◆ ASSIGNED TASK ◆
A verbatim copy of the listing is the expected output.

◆ INPUT RECORDS ◆
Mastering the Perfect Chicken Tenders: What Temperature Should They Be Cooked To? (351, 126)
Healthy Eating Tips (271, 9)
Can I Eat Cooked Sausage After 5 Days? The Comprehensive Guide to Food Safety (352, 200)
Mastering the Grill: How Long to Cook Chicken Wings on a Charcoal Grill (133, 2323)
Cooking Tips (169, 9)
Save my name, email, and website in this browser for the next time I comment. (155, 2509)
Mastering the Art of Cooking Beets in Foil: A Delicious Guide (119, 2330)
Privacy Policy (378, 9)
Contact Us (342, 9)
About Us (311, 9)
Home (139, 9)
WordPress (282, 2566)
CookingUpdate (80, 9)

◆ WRITTEN ANSWER ◆
Mastering the Perfect Chicken Tenders: What Temperature Should They Be Cooked To? (351, 126)
Healthy Eating Tips (271, 9)
Can I Eat Cooked Sausage After 5 Days? The Comprehensive Guide to Food Safety (352, 200)
Mastering the Grill: How Long to Cook Chicken Wings on a Charcoal Grill (133, 2323)
Cooking Tips (169, 9)
Save my name, email, and website in this browser for the next time I comment. (155, 2509)
Mastering the Art of Cooking Beets in Foil: A Delicious Guide (119, 2330)
Privacy Policy (378, 9)
Contact Us (342, 9)
About Us (311, 9)
Home (139, 9)
WordPress (282, 2566)
CookingUpdate (80, 9)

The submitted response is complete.